Edit the database path :
# database settings
DATABASE=/home/kchougul/NAM_PASA_runs/sqlite/<specie>.sqlite
- Create a sqlite folder and set the permission
$ mkdir sqlite; chmod -R 777 sqlite
- Run the PASA alignment assembly pipeline like so
../PASApipeline/Launch_PASA_pipeline.pl -c alignAssembly.config -C -R -g M162W.maker.repeatmasked.fasta -t maize.flc.iso.est.combined.fasta.clean -T -u maize.flc.iso.est.combined.fasta --ALIGNERS blat,gmap --CPU 5
The '--ALIGNERS' can take values 'gmap', 'blat', or 'gmap,blat', in which case both aligners will be executed in parallel. The CPU setting determines the number of threads to be used for each process. This is passed on to GMAP to indicate the thread count. In the case of BLAT, the transcript database is split into CPU number of partitions and each partition is searched separately and in parallel using BLAT. Also, note that if 'gmap,blat' is specified, then you may have up to 2*CPU number of processes running simultaneously.
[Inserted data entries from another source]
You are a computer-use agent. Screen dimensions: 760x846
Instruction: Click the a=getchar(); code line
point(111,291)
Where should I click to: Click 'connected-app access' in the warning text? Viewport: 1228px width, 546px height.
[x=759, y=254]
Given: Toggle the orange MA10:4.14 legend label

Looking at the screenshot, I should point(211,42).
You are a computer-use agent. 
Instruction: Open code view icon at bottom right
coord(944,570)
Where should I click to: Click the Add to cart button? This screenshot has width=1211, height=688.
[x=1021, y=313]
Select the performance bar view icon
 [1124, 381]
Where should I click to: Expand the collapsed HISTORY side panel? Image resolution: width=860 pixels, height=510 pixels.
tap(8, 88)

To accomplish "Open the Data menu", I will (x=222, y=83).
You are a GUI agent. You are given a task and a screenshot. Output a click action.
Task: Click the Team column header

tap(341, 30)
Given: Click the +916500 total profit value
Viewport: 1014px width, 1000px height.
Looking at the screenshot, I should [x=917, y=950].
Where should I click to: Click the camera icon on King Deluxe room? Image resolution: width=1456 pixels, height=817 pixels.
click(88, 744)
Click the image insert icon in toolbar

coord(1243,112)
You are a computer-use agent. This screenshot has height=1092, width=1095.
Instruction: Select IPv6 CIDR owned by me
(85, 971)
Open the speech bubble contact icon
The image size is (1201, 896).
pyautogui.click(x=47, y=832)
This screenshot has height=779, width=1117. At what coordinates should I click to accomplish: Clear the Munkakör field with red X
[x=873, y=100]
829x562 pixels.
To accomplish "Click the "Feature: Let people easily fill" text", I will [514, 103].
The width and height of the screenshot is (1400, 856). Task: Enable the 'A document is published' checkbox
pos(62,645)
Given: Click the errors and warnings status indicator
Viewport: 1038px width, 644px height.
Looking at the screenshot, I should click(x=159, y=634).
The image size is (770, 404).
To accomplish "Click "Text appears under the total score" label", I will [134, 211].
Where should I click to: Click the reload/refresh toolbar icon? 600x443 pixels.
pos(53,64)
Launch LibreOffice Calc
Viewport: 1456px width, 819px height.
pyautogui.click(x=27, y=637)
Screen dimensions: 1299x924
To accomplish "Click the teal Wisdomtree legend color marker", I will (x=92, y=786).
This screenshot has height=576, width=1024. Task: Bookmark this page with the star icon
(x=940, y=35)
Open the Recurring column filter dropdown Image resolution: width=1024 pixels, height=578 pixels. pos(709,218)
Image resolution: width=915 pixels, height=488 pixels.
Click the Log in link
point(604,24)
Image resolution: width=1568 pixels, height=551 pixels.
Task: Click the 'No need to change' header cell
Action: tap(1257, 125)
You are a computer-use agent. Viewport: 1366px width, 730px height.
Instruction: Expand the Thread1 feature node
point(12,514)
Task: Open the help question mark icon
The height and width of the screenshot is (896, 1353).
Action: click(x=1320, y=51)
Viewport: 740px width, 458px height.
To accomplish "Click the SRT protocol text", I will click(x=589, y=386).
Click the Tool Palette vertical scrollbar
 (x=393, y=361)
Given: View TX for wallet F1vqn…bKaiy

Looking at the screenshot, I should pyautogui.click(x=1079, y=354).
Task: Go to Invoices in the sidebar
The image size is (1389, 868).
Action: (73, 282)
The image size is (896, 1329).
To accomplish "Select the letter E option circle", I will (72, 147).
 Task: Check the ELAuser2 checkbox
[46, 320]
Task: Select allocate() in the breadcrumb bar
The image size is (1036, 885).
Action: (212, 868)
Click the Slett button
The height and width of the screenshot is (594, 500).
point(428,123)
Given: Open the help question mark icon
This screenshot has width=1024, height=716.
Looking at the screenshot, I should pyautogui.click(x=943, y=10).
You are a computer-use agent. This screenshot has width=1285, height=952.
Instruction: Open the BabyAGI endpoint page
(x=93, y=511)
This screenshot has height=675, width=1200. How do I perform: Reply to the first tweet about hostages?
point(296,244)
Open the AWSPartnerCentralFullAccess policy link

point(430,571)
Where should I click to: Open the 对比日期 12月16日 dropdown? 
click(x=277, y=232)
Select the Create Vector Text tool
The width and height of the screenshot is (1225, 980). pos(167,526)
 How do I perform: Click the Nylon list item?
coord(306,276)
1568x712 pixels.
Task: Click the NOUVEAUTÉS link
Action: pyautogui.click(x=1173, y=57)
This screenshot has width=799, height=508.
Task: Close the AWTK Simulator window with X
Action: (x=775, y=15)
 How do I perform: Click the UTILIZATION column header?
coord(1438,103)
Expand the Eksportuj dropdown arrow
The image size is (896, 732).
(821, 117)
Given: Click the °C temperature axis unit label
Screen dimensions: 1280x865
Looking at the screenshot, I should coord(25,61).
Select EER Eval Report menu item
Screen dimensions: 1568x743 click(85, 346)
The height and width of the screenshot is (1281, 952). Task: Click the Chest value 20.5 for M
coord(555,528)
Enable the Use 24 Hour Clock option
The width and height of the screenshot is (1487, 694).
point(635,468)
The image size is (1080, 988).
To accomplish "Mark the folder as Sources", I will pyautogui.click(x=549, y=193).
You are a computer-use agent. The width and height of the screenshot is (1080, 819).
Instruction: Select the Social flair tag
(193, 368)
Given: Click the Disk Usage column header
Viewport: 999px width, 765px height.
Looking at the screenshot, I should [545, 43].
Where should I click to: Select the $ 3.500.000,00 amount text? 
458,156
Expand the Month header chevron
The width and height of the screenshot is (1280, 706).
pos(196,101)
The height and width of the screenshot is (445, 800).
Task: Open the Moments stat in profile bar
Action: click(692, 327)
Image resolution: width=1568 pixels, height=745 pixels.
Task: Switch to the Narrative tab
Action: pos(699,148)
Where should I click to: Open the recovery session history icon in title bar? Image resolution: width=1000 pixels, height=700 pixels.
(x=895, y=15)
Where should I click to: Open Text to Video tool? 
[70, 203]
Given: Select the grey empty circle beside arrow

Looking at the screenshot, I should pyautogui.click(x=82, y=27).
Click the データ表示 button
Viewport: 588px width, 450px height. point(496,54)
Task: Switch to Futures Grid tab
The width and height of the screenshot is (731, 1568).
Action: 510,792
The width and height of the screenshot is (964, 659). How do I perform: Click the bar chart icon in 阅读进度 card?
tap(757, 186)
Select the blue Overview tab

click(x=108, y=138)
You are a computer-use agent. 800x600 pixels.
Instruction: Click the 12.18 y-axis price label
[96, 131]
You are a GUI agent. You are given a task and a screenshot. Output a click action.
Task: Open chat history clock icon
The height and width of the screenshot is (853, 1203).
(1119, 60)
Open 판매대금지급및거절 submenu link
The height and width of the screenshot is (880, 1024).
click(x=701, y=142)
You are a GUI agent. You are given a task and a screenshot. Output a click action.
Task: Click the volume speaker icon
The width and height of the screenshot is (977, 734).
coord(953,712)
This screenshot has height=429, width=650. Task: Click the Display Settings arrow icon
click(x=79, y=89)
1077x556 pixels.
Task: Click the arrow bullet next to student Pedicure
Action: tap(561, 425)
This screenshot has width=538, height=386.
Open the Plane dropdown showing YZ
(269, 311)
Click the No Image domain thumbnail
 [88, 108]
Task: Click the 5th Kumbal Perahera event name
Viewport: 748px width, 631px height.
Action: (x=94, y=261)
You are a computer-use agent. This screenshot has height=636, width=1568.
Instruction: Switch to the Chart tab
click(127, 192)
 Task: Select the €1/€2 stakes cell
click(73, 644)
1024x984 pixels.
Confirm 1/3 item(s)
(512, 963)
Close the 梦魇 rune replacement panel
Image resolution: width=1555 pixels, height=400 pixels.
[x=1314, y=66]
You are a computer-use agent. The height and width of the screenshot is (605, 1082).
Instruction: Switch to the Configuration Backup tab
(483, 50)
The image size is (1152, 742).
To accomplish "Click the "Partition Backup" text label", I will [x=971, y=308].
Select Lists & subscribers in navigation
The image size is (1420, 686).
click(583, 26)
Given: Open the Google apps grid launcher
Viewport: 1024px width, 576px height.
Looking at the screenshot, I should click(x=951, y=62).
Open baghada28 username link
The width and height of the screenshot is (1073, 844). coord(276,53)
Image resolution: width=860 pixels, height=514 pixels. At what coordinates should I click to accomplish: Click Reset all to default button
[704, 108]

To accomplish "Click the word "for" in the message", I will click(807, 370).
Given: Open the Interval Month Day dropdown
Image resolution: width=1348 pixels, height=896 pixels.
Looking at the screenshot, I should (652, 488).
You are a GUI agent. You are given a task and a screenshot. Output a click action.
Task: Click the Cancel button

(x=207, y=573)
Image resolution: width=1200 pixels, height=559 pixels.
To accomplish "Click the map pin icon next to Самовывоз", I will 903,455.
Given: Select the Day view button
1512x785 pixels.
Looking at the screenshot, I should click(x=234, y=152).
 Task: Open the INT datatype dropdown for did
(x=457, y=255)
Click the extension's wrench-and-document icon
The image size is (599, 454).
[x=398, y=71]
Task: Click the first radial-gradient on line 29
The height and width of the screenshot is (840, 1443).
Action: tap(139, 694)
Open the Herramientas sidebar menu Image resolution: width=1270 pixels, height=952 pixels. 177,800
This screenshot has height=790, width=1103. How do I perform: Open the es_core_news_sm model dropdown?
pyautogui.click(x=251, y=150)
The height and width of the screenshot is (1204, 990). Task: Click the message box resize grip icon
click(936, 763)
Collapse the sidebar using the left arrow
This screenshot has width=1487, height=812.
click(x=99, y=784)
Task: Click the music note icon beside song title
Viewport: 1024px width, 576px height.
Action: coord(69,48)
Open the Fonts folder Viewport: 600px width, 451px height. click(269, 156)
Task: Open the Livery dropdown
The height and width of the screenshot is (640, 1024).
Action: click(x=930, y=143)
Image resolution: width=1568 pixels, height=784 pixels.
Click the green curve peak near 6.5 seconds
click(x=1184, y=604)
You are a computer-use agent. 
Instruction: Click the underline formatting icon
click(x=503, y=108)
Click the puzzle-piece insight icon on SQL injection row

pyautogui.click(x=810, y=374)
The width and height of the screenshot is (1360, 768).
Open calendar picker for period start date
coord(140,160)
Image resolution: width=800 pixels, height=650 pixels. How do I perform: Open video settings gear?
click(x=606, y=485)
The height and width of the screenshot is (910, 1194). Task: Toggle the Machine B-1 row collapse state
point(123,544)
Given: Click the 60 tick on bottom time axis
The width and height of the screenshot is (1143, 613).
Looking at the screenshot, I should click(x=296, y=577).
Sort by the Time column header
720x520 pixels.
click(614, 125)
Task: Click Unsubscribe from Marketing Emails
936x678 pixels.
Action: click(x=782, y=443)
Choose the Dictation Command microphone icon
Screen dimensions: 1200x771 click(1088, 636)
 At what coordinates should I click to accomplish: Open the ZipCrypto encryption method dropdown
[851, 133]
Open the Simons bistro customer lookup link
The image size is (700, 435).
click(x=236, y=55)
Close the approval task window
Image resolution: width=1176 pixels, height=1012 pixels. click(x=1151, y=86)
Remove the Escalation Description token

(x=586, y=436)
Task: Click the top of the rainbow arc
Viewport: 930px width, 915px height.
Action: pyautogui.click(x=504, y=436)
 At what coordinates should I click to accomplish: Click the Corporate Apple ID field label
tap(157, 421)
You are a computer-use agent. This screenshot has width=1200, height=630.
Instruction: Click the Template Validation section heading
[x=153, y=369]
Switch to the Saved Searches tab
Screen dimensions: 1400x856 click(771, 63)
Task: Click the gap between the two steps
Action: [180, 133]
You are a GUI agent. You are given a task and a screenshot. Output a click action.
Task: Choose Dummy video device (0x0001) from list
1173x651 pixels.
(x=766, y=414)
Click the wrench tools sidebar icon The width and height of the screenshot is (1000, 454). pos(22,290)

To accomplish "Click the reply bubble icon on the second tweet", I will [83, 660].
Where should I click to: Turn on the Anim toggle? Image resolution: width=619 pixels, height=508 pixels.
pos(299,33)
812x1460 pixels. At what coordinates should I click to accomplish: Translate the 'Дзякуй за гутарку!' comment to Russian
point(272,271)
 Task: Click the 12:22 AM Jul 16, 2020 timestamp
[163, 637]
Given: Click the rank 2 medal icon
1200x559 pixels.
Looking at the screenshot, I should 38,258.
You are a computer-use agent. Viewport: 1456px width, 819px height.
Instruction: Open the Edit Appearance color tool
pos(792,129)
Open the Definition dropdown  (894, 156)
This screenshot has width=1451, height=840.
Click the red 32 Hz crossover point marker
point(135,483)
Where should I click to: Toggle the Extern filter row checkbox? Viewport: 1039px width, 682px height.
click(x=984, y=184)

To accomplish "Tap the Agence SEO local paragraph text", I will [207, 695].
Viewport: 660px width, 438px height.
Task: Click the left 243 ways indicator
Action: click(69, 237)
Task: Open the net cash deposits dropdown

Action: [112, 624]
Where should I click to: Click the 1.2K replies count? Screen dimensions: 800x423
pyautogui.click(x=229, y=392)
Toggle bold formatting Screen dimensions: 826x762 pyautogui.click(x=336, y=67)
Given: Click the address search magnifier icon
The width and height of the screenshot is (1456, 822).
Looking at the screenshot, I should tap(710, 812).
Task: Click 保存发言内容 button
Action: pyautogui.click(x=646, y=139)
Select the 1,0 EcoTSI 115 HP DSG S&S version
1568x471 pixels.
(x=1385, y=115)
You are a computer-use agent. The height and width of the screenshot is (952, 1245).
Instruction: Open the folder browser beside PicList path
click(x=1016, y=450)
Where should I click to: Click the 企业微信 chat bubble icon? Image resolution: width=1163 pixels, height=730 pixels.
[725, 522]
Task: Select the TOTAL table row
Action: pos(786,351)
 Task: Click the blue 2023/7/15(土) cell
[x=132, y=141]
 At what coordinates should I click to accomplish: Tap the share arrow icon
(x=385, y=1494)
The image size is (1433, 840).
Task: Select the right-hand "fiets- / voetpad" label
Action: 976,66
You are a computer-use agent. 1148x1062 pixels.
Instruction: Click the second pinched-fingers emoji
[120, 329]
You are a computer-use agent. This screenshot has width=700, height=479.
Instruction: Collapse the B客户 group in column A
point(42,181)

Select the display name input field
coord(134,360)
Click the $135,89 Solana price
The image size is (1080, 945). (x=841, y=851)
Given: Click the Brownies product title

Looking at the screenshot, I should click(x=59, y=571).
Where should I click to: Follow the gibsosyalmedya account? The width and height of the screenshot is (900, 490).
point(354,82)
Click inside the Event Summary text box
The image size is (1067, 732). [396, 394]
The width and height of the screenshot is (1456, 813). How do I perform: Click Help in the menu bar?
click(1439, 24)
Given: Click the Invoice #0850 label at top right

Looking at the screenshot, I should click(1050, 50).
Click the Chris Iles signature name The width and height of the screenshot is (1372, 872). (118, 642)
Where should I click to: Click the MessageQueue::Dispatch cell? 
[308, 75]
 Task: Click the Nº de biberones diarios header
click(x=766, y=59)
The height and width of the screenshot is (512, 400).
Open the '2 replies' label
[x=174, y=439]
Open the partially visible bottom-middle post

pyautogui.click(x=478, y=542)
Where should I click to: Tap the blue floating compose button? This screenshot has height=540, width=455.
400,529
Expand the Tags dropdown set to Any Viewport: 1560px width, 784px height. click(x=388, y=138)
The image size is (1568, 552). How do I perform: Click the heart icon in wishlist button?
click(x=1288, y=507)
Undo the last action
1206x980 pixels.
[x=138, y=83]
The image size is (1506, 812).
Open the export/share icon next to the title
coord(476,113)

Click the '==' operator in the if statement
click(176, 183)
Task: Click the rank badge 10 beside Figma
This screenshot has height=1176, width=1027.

This executes the following operations, generating the corresponding output files:
-
aligns the all_transcripts.fasta file to genome_sample.fasta using the specified alignment tools. Files generated include:
-
'm162W.sqlite.validated_transcripts.gff3,.gtf,.bed' :the valid alignments from Blat and GMAP
-
'm162W.sqlite.failed_gmap/blat_alignments.gff3,.gtf,.bed' :the alignments that fail validation test
-
'alignment.validations.output' :tab-delimited format describing the alignment validation results the valid alignments are clustered into piles based on genome alignment position and piles are assembled using the PASA alignment assembler. Files generated include:
-
'm162W.sqlite.assemblies.fasta' :the PASA assemblies in FASTA format.
-
'm162W.sqlite.pasa_assemblies.gff3,.gtf,.bed' :the PASA assembly structures.
-
'm162W.sqlite.pasa_alignment_assembly_building.ascii_illustrations.out' :descriptions of alignment assemblies and how they were constructed from the underlying transcript alignments.
-
'm162W.sqlite.pasa_assemblies_described.txt' :tab-delimited format describing the contents of the PASA assemblies, including the identity of those transcripts that were assembled into the corresponding structure.
-
Incorporating PASA Assemblies into Existing Gene Predictions, Changing Exons, Adding UTRs and Alternatively Spliced Models
The PASA software can update any preexisting set of protein-coding gene annotations to incorporate the PASA alignment evidence, correcting exon boundaries, adding UTRs, and models for alternative splicing based on the PASA alignment assemblies generated above
- Loading your preexisting protein-coding gene annotations
~/PASApipeline/scripts/Load_Current_Gene_Annotations.dbi -c alignAssembly.config -g M162W.maker.repeatmasked.fasta -P M162W.maker.gene_only.gff3
- Performing an annotation comparison and generating an updated gene set
Now that the original annotations are loaded, we can perform a comparison of the PASA alignment assemblies to these preexisting gene annotations, to identify cases where updates can be automatically performed to gene structures in order to incorporate the transcript alignments.
Run the annotation comparison like so:
~/PASApipeline/Launch_PASA_pipeline.pl -c annotCompare.config -A -g M162W.maker.repeatmasked.fasta -t maize.flc.iso.est.combined.fasta
Once the annotation comparison is complete, PASA will output a new GFF3 file that contains the PASA-updated version of the genome annotation, including those gene models successfully updated by PASA, and those that remained untouched. This file will be named '${mysql_db}.gene_structures_post_PASA_updates.$pid.gff3', where $pid is the process ID for this annotation comparison computation.
Note:
- Additionally decided to include NAM mikado transcripts to update annotations.
- the protocol above was repeated using NAM mikado transcripts as evidence and output gff from the above PASA runs.